» Exercise prompt: Set each line of the records down again exactly, please.

[Collection entries]

========================================

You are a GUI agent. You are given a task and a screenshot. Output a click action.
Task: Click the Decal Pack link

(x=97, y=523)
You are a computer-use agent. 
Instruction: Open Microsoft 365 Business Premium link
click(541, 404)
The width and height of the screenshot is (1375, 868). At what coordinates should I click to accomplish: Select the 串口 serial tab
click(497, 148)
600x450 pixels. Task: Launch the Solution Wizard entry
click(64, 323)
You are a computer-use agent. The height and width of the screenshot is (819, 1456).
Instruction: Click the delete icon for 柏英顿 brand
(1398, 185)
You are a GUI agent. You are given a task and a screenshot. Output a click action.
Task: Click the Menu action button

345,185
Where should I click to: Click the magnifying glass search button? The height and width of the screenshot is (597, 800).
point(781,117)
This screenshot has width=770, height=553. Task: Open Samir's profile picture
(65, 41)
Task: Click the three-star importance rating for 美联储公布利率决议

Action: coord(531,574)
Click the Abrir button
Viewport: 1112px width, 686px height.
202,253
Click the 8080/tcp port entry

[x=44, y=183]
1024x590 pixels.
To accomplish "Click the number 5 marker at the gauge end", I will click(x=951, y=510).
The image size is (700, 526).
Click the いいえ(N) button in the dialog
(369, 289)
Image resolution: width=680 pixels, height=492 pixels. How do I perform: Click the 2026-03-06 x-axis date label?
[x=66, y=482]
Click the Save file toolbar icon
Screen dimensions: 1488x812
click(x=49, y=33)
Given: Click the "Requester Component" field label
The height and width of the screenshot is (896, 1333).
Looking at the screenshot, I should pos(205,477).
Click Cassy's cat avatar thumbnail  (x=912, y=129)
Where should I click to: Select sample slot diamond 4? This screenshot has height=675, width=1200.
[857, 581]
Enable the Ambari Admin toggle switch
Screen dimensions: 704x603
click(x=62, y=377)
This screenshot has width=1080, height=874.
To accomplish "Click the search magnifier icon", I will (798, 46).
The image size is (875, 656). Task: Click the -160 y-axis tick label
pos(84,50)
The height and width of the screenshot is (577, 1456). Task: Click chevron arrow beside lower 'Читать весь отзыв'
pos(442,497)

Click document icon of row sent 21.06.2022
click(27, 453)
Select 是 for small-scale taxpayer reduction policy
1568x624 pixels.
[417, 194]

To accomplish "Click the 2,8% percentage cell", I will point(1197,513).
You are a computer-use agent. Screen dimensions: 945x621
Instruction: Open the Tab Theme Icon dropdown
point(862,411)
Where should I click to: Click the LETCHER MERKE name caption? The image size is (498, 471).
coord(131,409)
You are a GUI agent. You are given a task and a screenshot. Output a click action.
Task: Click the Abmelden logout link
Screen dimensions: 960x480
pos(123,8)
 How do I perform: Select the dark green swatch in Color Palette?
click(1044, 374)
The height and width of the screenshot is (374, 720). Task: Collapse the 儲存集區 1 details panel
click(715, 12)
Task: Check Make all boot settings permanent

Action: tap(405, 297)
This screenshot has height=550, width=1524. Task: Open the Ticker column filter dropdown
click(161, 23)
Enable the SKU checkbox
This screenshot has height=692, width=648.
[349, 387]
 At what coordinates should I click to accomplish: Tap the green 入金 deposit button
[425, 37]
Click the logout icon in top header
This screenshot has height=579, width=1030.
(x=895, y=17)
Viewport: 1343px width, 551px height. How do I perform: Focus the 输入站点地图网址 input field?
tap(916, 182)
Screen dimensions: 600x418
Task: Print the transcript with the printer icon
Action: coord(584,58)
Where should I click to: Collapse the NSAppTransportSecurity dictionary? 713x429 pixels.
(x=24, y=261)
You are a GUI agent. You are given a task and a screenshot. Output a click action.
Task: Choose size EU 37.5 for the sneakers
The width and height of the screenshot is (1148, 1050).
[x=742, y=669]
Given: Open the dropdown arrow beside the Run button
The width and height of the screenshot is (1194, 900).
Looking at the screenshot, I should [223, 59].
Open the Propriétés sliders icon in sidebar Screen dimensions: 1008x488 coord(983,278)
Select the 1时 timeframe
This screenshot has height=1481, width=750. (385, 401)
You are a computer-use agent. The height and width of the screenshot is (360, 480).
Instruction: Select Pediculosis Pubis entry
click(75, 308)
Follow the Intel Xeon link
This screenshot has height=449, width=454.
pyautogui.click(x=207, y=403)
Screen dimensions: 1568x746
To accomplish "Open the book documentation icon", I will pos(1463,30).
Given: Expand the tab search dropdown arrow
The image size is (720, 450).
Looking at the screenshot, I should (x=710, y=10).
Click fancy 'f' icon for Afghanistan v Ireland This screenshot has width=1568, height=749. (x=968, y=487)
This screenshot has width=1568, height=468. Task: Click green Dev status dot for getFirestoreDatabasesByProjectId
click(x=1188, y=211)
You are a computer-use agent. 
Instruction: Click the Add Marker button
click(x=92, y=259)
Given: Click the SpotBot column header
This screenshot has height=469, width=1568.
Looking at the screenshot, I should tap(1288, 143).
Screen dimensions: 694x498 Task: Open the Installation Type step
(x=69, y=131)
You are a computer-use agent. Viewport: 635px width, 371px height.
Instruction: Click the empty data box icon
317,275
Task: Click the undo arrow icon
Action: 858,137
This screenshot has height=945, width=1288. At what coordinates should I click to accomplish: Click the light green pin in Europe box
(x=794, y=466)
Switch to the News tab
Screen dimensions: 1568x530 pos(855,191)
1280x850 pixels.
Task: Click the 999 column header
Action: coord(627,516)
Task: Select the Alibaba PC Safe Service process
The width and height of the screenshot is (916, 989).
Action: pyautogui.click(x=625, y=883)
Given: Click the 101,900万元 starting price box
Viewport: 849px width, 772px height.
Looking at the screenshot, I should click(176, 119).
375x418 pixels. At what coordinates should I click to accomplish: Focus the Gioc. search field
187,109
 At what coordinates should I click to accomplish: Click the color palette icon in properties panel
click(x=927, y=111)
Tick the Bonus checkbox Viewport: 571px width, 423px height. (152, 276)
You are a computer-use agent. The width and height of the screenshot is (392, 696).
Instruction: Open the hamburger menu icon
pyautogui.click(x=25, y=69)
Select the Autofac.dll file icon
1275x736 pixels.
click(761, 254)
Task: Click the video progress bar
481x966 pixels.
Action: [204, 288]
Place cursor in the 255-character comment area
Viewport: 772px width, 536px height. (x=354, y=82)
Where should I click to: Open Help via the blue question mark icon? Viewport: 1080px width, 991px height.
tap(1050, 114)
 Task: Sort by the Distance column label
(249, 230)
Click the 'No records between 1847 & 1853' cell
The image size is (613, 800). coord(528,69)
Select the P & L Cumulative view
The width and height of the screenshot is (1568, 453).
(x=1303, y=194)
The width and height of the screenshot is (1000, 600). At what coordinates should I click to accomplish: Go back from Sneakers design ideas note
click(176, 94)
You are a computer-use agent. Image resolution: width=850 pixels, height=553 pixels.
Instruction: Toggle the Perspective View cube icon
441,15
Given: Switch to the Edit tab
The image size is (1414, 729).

========================================

» Problem solution:
You are a GUI agent. You are given a task and a screenshot. Output a click action.
Task: Click the Decal Pack link

(x=97, y=523)
You are a computer-use agent. 
Instruction: Open Microsoft 365 Business Premium link
click(541, 404)
The width and height of the screenshot is (1375, 868). At what coordinates should I click to accomplish: Select the 串口 serial tab
click(497, 148)
600x450 pixels. Task: Launch the Solution Wizard entry
click(64, 323)
You are a computer-use agent. The height and width of the screenshot is (819, 1456).
Instruction: Click the delete icon for 柏英顿 brand
(1398, 185)
You are a GUI agent. You are given a task and a screenshot. Output a click action.
Task: Click the Menu action button

345,185
Where should I click to: Click the magnifying glass search button? The height and width of the screenshot is (597, 800).
point(781,117)
This screenshot has width=770, height=553. Task: Open Samir's profile picture
(65, 41)
Task: Click the three-star importance rating for 美联储公布利率决议

Action: coord(531,574)
Click the Abrir button
Viewport: 1112px width, 686px height.
202,253
Click the 8080/tcp port entry

[x=44, y=183]
1024x590 pixels.
To accomplish "Click the number 5 marker at the gauge end", I will click(x=951, y=510).
The image size is (700, 526).
Click the いいえ(N) button in the dialog
(369, 289)
Image resolution: width=680 pixels, height=492 pixels. How do I perform: Click the 2026-03-06 x-axis date label?
[x=66, y=482]
Click the Save file toolbar icon
Screen dimensions: 1488x812
click(x=49, y=33)
Given: Click the "Requester Component" field label
The height and width of the screenshot is (896, 1333).
Looking at the screenshot, I should pos(205,477).
Click Cassy's cat avatar thumbnail  (x=912, y=129)
Where should I click to: Select sample slot diamond 4? This screenshot has height=675, width=1200.
[857, 581]
Enable the Ambari Admin toggle switch
Screen dimensions: 704x603
click(x=62, y=377)
This screenshot has width=1080, height=874.
To accomplish "Click the search magnifier icon", I will (798, 46).
The image size is (875, 656). Task: Click the -160 y-axis tick label
pos(84,50)
The height and width of the screenshot is (577, 1456). Task: Click chevron arrow beside lower 'Читать весь отзыв'
pos(442,497)

Click document icon of row sent 21.06.2022
click(27, 453)
Select 是 for small-scale taxpayer reduction policy
1568x624 pixels.
[417, 194]

To accomplish "Click the 2,8% percentage cell", I will point(1197,513).
You are a computer-use agent. Screen dimensions: 945x621
Instruction: Open the Tab Theme Icon dropdown
point(862,411)
Where should I click to: Click the LETCHER MERKE name caption? The image size is (498, 471).
coord(131,409)
You are a GUI agent. You are given a task and a screenshot. Output a click action.
Task: Click the Abmelden logout link
Screen dimensions: 960x480
pos(123,8)
 How do I perform: Select the dark green swatch in Color Palette?
click(1044, 374)
The height and width of the screenshot is (374, 720). Task: Collapse the 儲存集區 1 details panel
click(715, 12)
Task: Check Make all boot settings permanent

Action: tap(405, 297)
This screenshot has height=550, width=1524. Task: Open the Ticker column filter dropdown
click(161, 23)
Enable the SKU checkbox
This screenshot has height=692, width=648.
[349, 387]
 At what coordinates should I click to accomplish: Tap the green 入金 deposit button
[425, 37]
Click the logout icon in top header
This screenshot has height=579, width=1030.
(x=895, y=17)
Viewport: 1343px width, 551px height. How do I perform: Focus the 输入站点地图网址 input field?
tap(916, 182)
Screen dimensions: 600x418
Task: Print the transcript with the printer icon
Action: coord(584,58)
Where should I click to: Collapse the NSAppTransportSecurity dictionary? 713x429 pixels.
(x=24, y=261)
You are a GUI agent. You are given a task and a screenshot. Output a click action.
Task: Choose size EU 37.5 for the sneakers
The width and height of the screenshot is (1148, 1050).
[x=742, y=669]
Given: Open the dropdown arrow beside the Run button
The width and height of the screenshot is (1194, 900).
Looking at the screenshot, I should [223, 59].
Open the Propriétés sliders icon in sidebar Screen dimensions: 1008x488 coord(983,278)
Select the 1时 timeframe
This screenshot has height=1481, width=750. (385, 401)
You are a computer-use agent. The height and width of the screenshot is (360, 480).
Instruction: Select Pediculosis Pubis entry
click(75, 308)
Follow the Intel Xeon link
This screenshot has height=449, width=454.
pyautogui.click(x=207, y=403)
Screen dimensions: 1568x746
To accomplish "Open the book documentation icon", I will pos(1463,30).
Given: Expand the tab search dropdown arrow
The image size is (720, 450).
Looking at the screenshot, I should (x=710, y=10).
Click fancy 'f' icon for Afghanistan v Ireland This screenshot has width=1568, height=749. (x=968, y=487)
This screenshot has width=1568, height=468. Task: Click green Dev status dot for getFirestoreDatabasesByProjectId
click(x=1188, y=211)
You are a computer-use agent. 
Instruction: Click the Add Marker button
click(x=92, y=259)
Given: Click the SpotBot column header
This screenshot has height=469, width=1568.
Looking at the screenshot, I should tap(1288, 143).
Screen dimensions: 694x498 Task: Open the Installation Type step
(x=69, y=131)
You are a computer-use agent. Viewport: 635px width, 371px height.
Instruction: Click the empty data box icon
317,275
Task: Click the undo arrow icon
Action: 858,137
This screenshot has height=945, width=1288. At what coordinates should I click to accomplish: Click the light green pin in Europe box
(x=794, y=466)
Switch to the News tab
Screen dimensions: 1568x530 pos(855,191)
1280x850 pixels.
Task: Click the 999 column header
Action: coord(627,516)
Task: Select the Alibaba PC Safe Service process
The width and height of the screenshot is (916, 989).
Action: pyautogui.click(x=625, y=883)
Given: Click the 101,900万元 starting price box
Viewport: 849px width, 772px height.
Looking at the screenshot, I should click(176, 119).
375x418 pixels. At what coordinates should I click to accomplish: Focus the Gioc. search field
187,109
 At what coordinates should I click to accomplish: Click the color palette icon in properties panel
click(x=927, y=111)
Tick the Bonus checkbox Viewport: 571px width, 423px height. (152, 276)
You are a computer-use agent. The width and height of the screenshot is (392, 696).
Instruction: Open the hamburger menu icon
pyautogui.click(x=25, y=69)
Select the Autofac.dll file icon
1275x736 pixels.
click(761, 254)
Task: Click the video progress bar
481x966 pixels.
Action: [204, 288]
Place cursor in the 255-character comment area
Viewport: 772px width, 536px height. (x=354, y=82)
Where should I click to: Open Help via the blue question mark icon? Viewport: 1080px width, 991px height.
tap(1050, 114)
 Task: Sort by the Distance column label
(249, 230)
Click the 'No records between 1847 & 1853' cell
The image size is (613, 800). coord(528,69)
Select the P & L Cumulative view
The width and height of the screenshot is (1568, 453).
(x=1303, y=194)
The width and height of the screenshot is (1000, 600). At what coordinates should I click to accomplish: Go back from Sneakers design ideas note
click(176, 94)
You are a computer-use agent. Image resolution: width=850 pixels, height=553 pixels.
Instruction: Toggle the Perspective View cube icon
441,15
Given: Switch to the Edit tab
The image size is (1414, 729).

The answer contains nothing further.